The first birthday amongst the four of us since we had been on the road was mine and it passed without much ado. It did feel a bit strange not having friends around, as birthdays in Cape Town were big shindigs at our house.
Spending 24/7 just the four of us wasn’t easy . The kids could either be the best of friends or they couldn’t stand the sight of each other; it was always easier whilst being amongst other people and rewarding seeing them engaging with a diverse range of people and seeing them holding their own during conservations: Tiana especially, but generally the poor recipient ended up hearing her life story and all the intricacies of her pets and friends! We were frequently complemented about the maturity and versatility of our the kids; despite us not seeing it, so the positive changes were happening.
Homeschooling wasn’t easy, the main factor being consistency and structure. It boiled down to each day being completely different; accommodation, excursions, travelling and constant changes in general. The kids were definitely progressing in their work, but it wasn’t always easy teaching them as the various environments and distractions weren’t conducive to them concentrating. Veiled threats of not being able to do fun things due to not completing work were difficult to implement, as it would have affect all of us. Becky and I realised that the initial part of this journey was always going to be an adjusting period and as time progressed we would slow down the travel, get involved in projects or work contracts and it was imperative to start staying in places for longer spells. It would definitely get easier.
KL had changed a fair bit since I was there 20 years ago. A lot of the eateries had been replaced with shops, and naturally it was far more populated. On my previous visit, I was a fresh faced 24 year old working in a bar for cash under the table, in order to fund a trip to Sumatra to work with the Orangutans. During that time, I stayed in a hovel in the infamous Petaling Street and became friends with some locals who ran a ‘Roti Canai’ food outlet and ended up hanging out with them and their friends during my 3 months in KL.
Put the clock forward 20 years and I was returning with my family, and thanks to one of the few benefits of Facebook I had managed to reconnect with Chandra and Marcus.
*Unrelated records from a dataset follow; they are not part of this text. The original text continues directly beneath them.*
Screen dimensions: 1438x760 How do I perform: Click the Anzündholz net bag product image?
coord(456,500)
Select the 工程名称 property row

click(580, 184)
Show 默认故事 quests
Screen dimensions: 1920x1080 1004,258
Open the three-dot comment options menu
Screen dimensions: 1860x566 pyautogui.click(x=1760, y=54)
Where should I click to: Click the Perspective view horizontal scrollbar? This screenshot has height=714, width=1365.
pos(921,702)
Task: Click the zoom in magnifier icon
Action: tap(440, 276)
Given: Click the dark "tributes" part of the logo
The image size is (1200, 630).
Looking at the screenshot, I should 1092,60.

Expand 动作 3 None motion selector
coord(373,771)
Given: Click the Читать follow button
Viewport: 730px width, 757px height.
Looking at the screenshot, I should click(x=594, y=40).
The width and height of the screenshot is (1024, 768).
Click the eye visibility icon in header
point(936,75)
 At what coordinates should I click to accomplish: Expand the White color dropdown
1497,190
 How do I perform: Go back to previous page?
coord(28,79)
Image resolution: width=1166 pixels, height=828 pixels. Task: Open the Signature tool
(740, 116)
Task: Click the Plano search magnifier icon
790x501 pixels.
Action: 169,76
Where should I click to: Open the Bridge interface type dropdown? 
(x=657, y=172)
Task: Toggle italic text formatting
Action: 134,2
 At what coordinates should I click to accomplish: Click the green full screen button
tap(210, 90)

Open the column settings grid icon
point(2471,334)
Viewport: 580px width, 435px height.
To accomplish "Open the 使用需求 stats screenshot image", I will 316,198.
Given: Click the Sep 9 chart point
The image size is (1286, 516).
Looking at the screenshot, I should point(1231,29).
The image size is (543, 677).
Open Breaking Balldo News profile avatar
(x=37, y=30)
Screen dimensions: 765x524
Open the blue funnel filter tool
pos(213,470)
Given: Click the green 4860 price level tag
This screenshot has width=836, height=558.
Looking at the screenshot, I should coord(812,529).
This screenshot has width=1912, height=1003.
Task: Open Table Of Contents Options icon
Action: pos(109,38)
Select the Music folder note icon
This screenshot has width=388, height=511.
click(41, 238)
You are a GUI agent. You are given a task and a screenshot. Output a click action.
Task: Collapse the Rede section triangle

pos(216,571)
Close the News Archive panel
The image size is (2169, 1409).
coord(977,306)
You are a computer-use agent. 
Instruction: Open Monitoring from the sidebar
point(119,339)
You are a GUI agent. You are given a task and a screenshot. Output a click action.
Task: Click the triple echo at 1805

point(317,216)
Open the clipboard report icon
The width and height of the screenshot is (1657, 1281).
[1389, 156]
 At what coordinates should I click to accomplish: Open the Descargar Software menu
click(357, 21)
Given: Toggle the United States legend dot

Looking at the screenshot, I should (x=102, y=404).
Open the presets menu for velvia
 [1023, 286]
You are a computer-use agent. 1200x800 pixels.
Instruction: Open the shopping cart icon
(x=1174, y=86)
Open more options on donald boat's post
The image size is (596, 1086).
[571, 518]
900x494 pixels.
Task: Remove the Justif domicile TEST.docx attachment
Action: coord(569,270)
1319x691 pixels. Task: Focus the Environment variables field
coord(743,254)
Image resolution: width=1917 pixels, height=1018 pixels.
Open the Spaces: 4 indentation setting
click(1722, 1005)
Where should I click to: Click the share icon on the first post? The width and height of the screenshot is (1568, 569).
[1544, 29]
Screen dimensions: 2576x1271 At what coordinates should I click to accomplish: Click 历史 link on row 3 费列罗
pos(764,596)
It was strange meeting people with whom I had had no contact with for two decades, and I had only know them for a few months back in 1998.
Raja had travelled down from Ipoh to meet us and despite the 20 year gap I recognised him immediately but was shocked to see him holding onto a walking frame, the reason being he’d had a stroke 2 weeks prior. Despite this he still made the arduous journey 3 hour journey to meet us. It was emotional, and so was the further rendezvous with his former business partner Mohanan, at Marcus and Chandra’s home. It was truly special beyond words and we all swapped stories of parenthood, life experiences over some home cooked food and a fair few whiskies. Becky and the kids instantly bonded with everyone and this unique unexpected get together totally made our few days in KL
Despite the gulf in time apart we still connected on so many levels and my eroded faith in the human race was restored.